For each new token, we only need the new query. But we still need the keys and values for all previous tokens. Those stored keys and values are the KV cache.
The KV cache size grows with:
\[ \text{batch size} \times \text{layers} \times \text{heads} \times \text{head dimension} \times \text{sequence length} \times 2 \times \text{precision}. \]
The factor of 2 comes from storing both \(K\) and \(V\).
This can become a major inference bottleneck.

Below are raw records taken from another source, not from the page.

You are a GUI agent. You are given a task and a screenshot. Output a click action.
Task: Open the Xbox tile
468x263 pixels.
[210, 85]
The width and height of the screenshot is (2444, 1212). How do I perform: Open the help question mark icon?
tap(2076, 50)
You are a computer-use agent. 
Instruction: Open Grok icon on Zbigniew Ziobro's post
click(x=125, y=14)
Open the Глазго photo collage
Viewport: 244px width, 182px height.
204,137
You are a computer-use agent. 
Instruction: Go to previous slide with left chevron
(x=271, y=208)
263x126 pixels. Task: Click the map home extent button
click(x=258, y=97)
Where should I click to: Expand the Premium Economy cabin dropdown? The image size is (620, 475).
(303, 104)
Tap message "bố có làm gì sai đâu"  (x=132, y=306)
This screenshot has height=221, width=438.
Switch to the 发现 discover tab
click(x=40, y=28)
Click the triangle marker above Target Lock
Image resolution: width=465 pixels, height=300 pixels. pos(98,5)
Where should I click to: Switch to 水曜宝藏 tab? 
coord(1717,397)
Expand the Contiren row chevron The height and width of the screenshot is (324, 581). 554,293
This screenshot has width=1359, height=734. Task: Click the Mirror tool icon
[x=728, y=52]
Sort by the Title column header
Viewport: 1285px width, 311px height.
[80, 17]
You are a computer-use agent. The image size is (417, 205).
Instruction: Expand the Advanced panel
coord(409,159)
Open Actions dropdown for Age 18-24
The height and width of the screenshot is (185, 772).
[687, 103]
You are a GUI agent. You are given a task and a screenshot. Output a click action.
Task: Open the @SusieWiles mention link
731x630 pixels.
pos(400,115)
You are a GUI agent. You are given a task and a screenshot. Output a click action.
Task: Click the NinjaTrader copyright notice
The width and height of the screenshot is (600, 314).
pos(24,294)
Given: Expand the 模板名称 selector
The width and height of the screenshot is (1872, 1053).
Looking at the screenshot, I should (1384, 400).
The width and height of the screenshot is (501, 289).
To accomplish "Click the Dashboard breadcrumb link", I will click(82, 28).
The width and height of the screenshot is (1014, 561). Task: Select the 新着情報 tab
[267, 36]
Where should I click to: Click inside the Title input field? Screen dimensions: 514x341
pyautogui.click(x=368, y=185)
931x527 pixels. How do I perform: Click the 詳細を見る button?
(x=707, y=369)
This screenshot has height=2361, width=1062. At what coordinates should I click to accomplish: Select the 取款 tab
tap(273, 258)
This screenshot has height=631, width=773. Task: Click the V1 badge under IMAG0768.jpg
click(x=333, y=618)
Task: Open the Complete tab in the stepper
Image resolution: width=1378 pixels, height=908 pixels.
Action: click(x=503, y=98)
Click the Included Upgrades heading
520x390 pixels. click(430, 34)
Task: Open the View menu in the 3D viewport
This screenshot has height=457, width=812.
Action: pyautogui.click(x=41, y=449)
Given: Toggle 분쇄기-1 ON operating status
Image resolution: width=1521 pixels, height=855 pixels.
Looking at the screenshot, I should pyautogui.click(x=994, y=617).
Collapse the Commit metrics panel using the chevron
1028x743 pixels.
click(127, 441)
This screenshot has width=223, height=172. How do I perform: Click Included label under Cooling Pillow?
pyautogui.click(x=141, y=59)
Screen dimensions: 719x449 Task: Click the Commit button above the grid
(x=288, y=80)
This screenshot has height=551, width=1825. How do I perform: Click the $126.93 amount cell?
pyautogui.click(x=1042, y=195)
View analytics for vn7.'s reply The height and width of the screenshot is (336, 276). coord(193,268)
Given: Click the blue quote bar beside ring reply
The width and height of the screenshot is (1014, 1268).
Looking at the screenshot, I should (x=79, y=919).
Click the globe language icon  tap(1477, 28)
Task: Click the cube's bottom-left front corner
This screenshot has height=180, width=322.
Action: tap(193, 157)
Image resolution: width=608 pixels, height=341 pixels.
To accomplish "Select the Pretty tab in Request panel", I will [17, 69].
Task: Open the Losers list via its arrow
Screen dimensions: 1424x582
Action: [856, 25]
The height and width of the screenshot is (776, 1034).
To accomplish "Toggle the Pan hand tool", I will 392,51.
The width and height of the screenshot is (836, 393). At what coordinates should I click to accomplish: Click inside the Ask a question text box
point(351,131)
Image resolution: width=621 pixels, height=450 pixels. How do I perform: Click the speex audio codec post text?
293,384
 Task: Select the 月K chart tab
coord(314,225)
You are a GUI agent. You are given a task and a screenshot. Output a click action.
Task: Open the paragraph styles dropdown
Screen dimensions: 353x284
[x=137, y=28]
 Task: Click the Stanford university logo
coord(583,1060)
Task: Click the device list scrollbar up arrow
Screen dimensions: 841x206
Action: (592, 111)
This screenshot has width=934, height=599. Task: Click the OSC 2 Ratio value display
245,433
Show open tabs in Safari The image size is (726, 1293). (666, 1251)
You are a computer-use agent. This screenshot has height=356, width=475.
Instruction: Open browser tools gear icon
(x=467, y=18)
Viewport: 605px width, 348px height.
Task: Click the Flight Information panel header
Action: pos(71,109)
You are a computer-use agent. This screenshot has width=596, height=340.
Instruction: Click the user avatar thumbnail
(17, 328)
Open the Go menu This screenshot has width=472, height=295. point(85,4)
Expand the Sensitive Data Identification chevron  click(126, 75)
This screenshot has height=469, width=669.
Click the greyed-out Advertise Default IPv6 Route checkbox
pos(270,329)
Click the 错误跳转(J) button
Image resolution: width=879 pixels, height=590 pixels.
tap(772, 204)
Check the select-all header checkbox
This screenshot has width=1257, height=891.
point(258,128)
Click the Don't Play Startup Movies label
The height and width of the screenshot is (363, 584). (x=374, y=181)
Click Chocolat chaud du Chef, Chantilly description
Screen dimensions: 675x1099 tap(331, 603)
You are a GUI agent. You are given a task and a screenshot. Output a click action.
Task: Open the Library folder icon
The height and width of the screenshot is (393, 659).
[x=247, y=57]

For long context lengths, KV cache memory can dominate serving cost even when the model weights are fixed.
Multi-query attention and grouped-query attention reduce that cost:
- multi-head attention: each query head has its own key and value head
- multi-query attention: many query heads share one key/value head
- grouped-query attention: query heads are split into groups that share key/value heads
Grouped-query attention is a practical compromise: it reduces KV-cache memory while preserving much of the quality of multi-head attention.

Improving the FFN
The feed-forward network is a large part of transformer compute.
Modern LLMs often replace a plain FFN with gated variants such as GLU or SwiGLU. The gate gives the model a more expressive way to control which features pass through the block.
Large Language Models
LLMs scale the transformer recipe to much larger parameter counts and training datasets.
Several patterns define the modern LLM era:
- scaling parameters can produce new capabilities
- training data size must scale with model size
- inference memory becomes a first-class constraint
- architecture details matter for serving cost
- prompting enables zero-shot and few-shot adaptation
GPT-3 made in-context learning a central idea: instead of fine-tuning on every task, a model can infer the task from examples placed in the prompt.
Later LLMs refined the architecture:
- Llama uses design choices such as RMSNorm, RoPE, SwiGLU, and later grouped-query attention
- Mistral uses sliding-window attention to improve long-context efficiency
- Chinchilla-style scaling laws emphasize that many large models are undertrained if data does not scale with parameter count
The lesson is that LLM progress is not just “make the model bigger.” It is also about choosing the right architecture, data scale, memory layout, and inference strategy.
Multimodal LLMs
Multimodal LLMs extend the language-model interface to images and other signals.
Two examples from the lecture:
- Flamingo maps visual features into a fixed number of visual tokens and injects them into a frozen language model through gated cross-attention.
- PaLM-E feeds visual tokens directly into the language model.
The common theme is to turn non-text inputs into tokens or token-like representations that a transformer can consume.
That makes the transformer a general sequence-processing backbone, not only a text model.
Main Takeaway
The transformer stack has two sides.
On the modeling side, attention, tokenization, position encoding, FFNs, and encoder/decoder structure determine what the model can represent.
On the systems side, attention complexity, KV cache size, query/key/value sharing, and context length determine whether the model can be served efficiently.
For me, this lecture makes LLMs feel like a model-systems co-design problem: architecture choices directly become memory and latency choices during inference.